The Cl(1)-V-Cl(2) bond angle is 162.28(7)°, indicating that two chlorine atoms are situated in trans position. Thus it can be seen that complex 2 adopts a six-coordinate, distorted octahedral geometry around the vanadium center. The V-S bond length is 2.4896(19) Å, indicating the formation of coordinate bond between sulfur atom and the vanadium center. All these data show that the desired complex is formed by reaction of the [ONS]-type multidentate ligand with V(N-2,6-Me2C6H3)Cl3. The distance between V and O(1) is 1.834(4) Å, indicating that O atom coordinates to vanadium as a σ-donor. In addition, the V-N(1) (imido nitrogen) bond length is 1.689(4) Å, apparently shorter than the V-N(2) (imino nitrogen) bond distance (2.197(4) Å), and the C(1)-N(1)-V bond angle is 171.1(4)º, indicating the linear nature of the imido group as well as a π-bond between the imido nitrogen and Vatom.21 The crystallographic data together with the collection and refinement parameters are summarized in Table S1. Selected bond distances (A ˚) and angles (degree) of complex 2 are summarized in Table S2.

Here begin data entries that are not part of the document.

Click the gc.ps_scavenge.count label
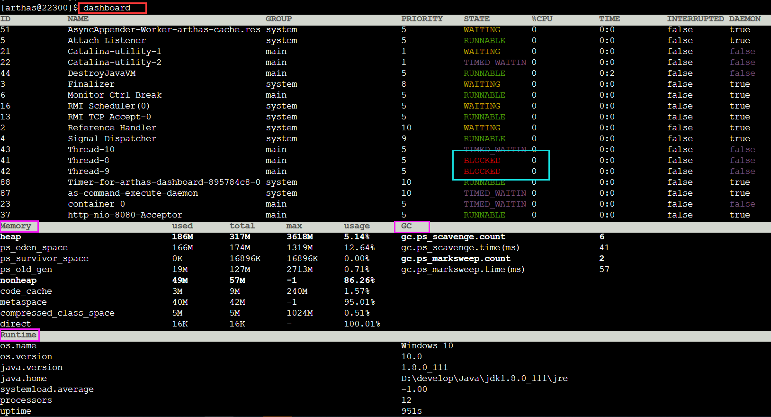The width and height of the screenshot is (771, 417). pyautogui.click(x=453, y=237)
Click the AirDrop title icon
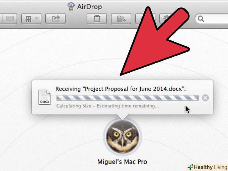Screen dimensions: 228x171 coord(71,7)
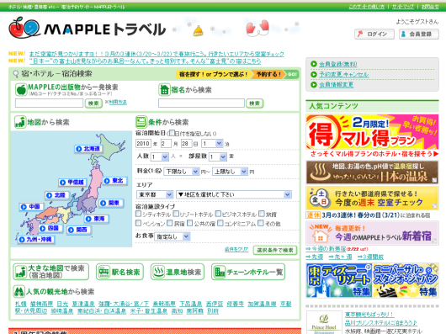Choose the 関東 region on the map

pos(111,203)
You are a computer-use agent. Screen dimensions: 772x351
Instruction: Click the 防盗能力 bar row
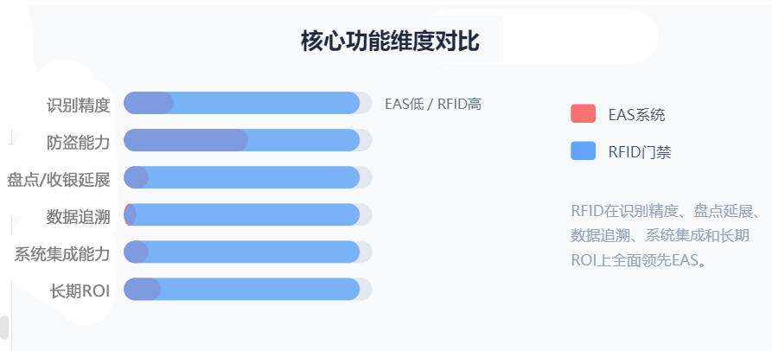(x=247, y=140)
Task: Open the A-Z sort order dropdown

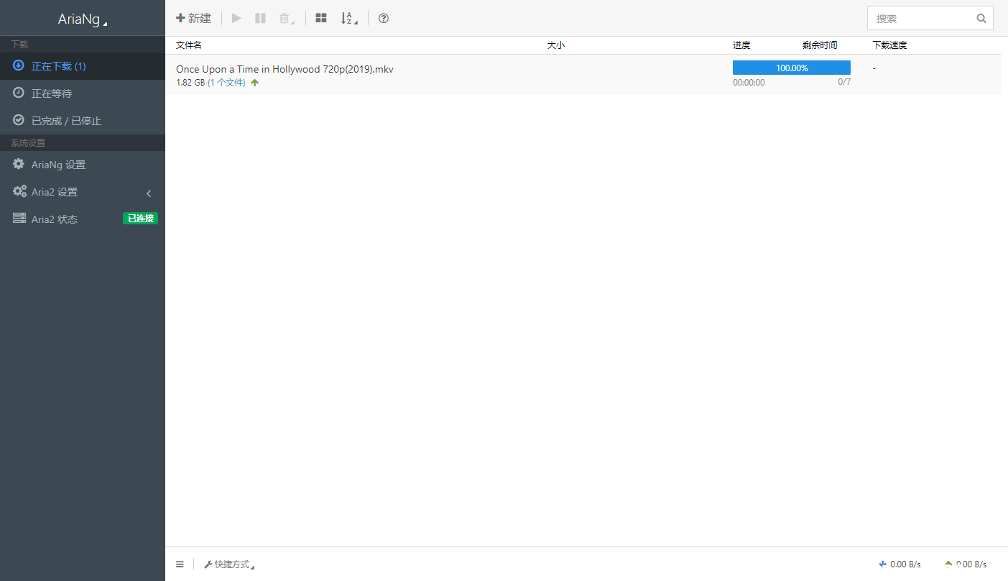Action: [x=348, y=18]
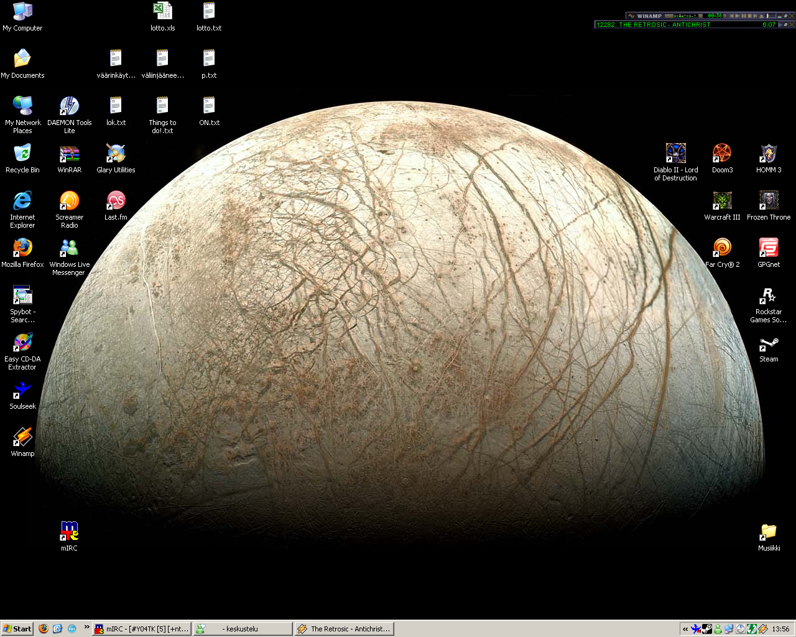Expand hidden system tray icons
This screenshot has height=637, width=796.
click(x=685, y=629)
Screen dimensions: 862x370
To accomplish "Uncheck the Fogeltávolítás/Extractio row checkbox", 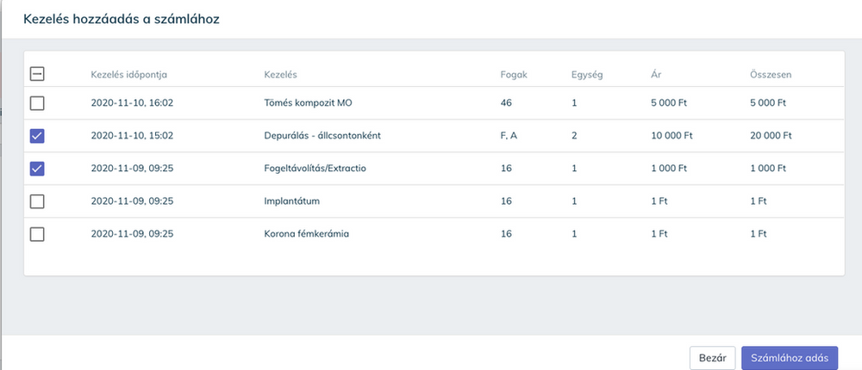I will (x=37, y=169).
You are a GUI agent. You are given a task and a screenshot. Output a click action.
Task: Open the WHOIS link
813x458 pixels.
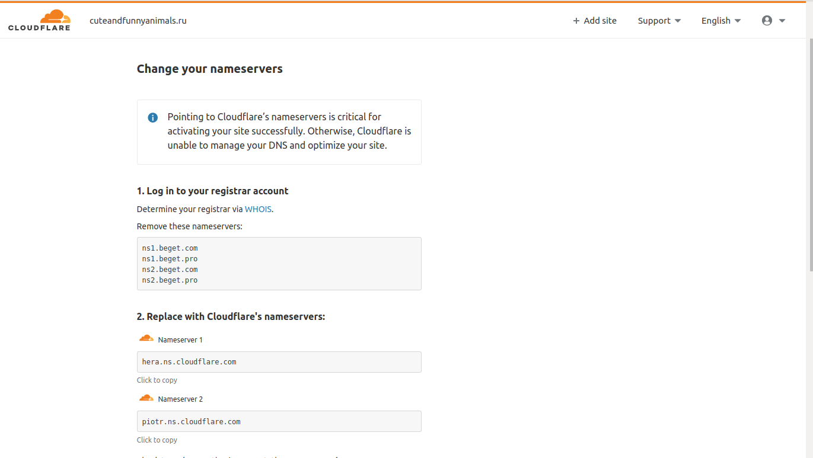coord(258,209)
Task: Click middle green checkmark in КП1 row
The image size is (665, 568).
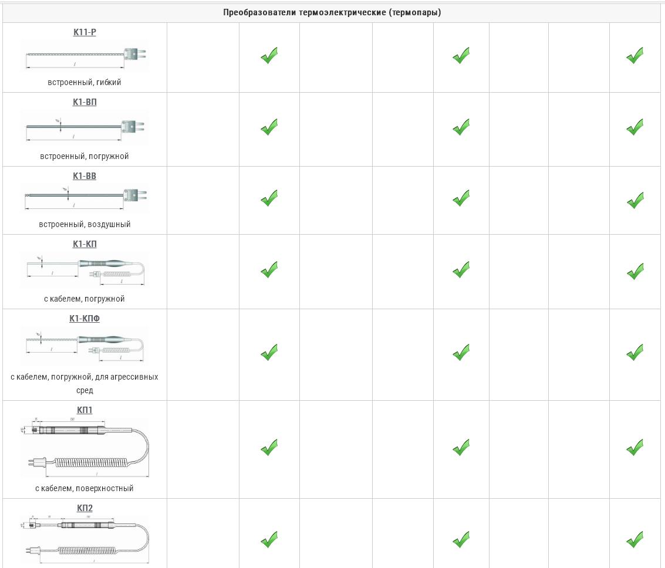Action: (461, 448)
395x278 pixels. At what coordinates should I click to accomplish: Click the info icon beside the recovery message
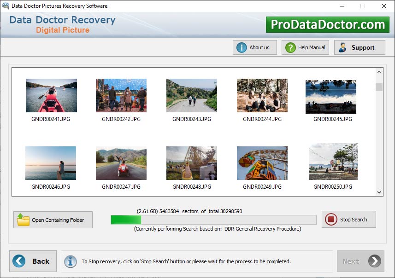[71, 261]
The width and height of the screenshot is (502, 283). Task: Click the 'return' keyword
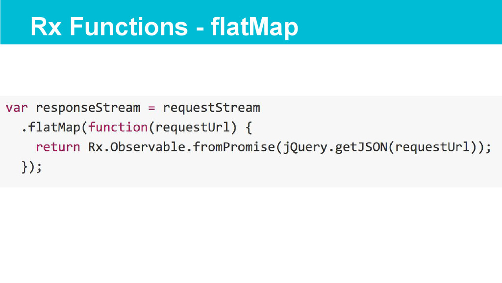pos(58,147)
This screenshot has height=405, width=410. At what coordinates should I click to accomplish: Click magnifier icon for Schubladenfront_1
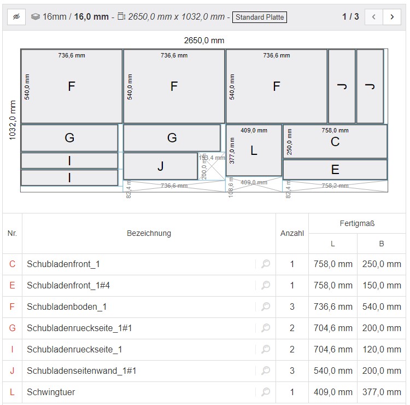[x=266, y=264]
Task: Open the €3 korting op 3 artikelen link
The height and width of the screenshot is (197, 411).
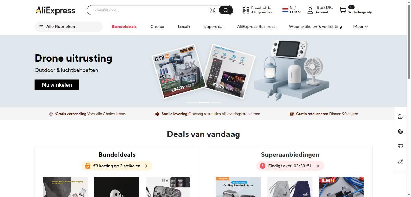Action: 117,166
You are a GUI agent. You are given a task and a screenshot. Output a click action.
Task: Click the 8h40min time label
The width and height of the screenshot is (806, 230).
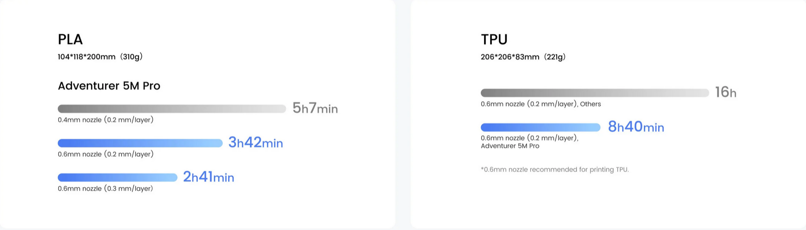pos(636,127)
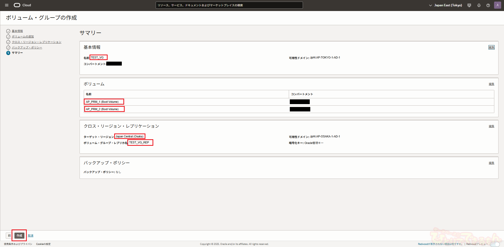Expand the Japan East (Tokyo) region selector
Image resolution: width=504 pixels, height=247 pixels.
tap(445, 5)
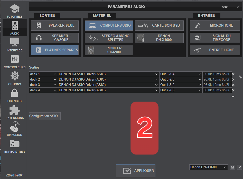Click the Aide help link
The image size is (243, 179).
[225, 7]
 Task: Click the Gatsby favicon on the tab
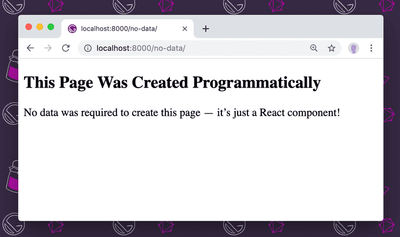72,29
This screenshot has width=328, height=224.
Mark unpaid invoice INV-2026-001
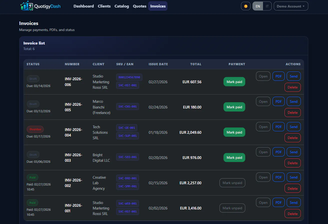point(232,208)
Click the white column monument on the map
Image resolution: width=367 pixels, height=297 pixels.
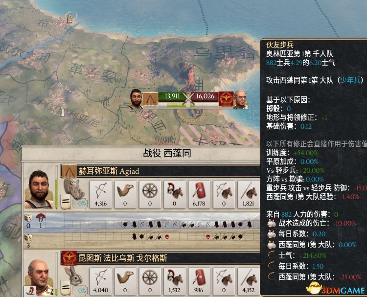pyautogui.click(x=62, y=112)
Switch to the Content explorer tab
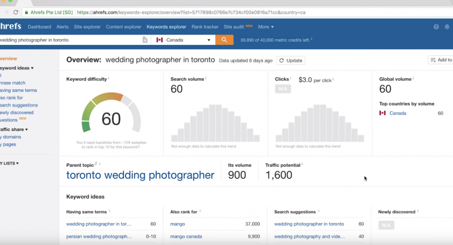Viewport: 453px width, 245px height. click(x=123, y=27)
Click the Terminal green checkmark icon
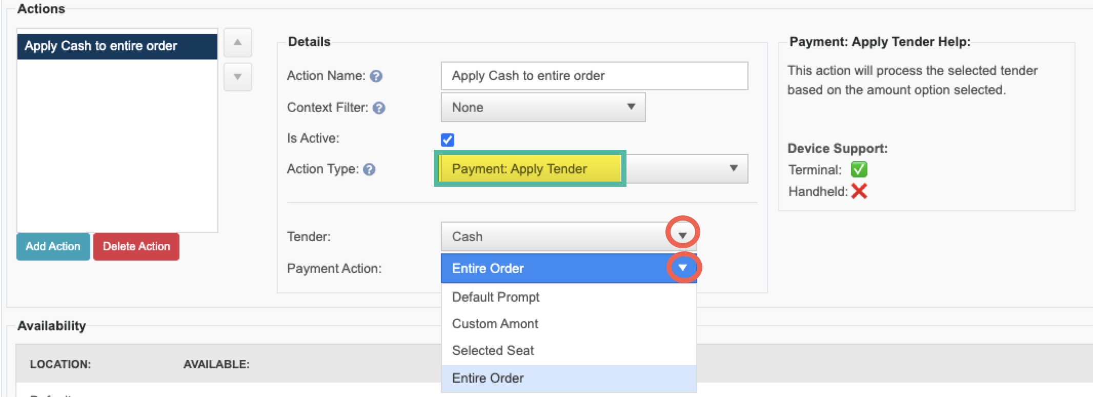 point(859,169)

The complex 2 was biochemically tested for their inhibitory activity against LSD1,17 and TCP was chosen as the reference compound (IC50 = 26.1 μM ). Additionally, both synthesized complexes 3 and 4 were also examined for their LSD1 inhibition,19 with the aim to have an preliminary understanding of structure-activity relationship of the vanadium complexes. As shown in Fig. 3b, complex 3 and 4 had around 28% and 44% of inhibition rate at 30 μM, respectively, indicating that sulfur atom in aniline ring made a positive contribution for the inhibition against LSD1. The introduction of tertiary butyl to the salicylaldiminato ligands in complex 2 led to an improved activity of anti-LSD1, with the inhibitory rate of about 70% at the same concentration. Besides, the shiff-base ligands 2′-4′ (Fig. 3a) were also tested for their LSD1 inhibitory activity, and there was no significant inhibitory response observed. These results indicated that the vanadium (V) center played an important role in arranging the ligands around to shape a suitable active conformation for binding to the active site in LSD1 pocket. With these inhibitory results at 30 μM single concentration, the most active complex 2 was chosen for further evaluation to give the IC50 value of 19.0 μM (Fig. 3c), slightly more active than TCP. Furthermore, the inhibition of monoamine oxidases (MAOs) by complex 2 was also examined, since LSD1 shares similar amine acid sequence with MAOs.22 As indicated in Fig. 3d, complex 2 exhibited very weak inhibition of MAO-A/B at indicated concentrations, indicating that complex 2 was selective for LSD1 over its homologues MAOs showed a moderate inhibitory effect with an IC50 value of 19.0 μM, comparable with ORY-1001 TCP (IC50 = 26.1 μM). Besides, complex 2 displayed no activity toward MAOs, showing a good selectivity for LSD1. Therefore, vanadium complexes may represent a novel chemotype of LSD1 inhibitors, and could be considered as a useful scaffold for the development of more potent LSD1 inhibitors.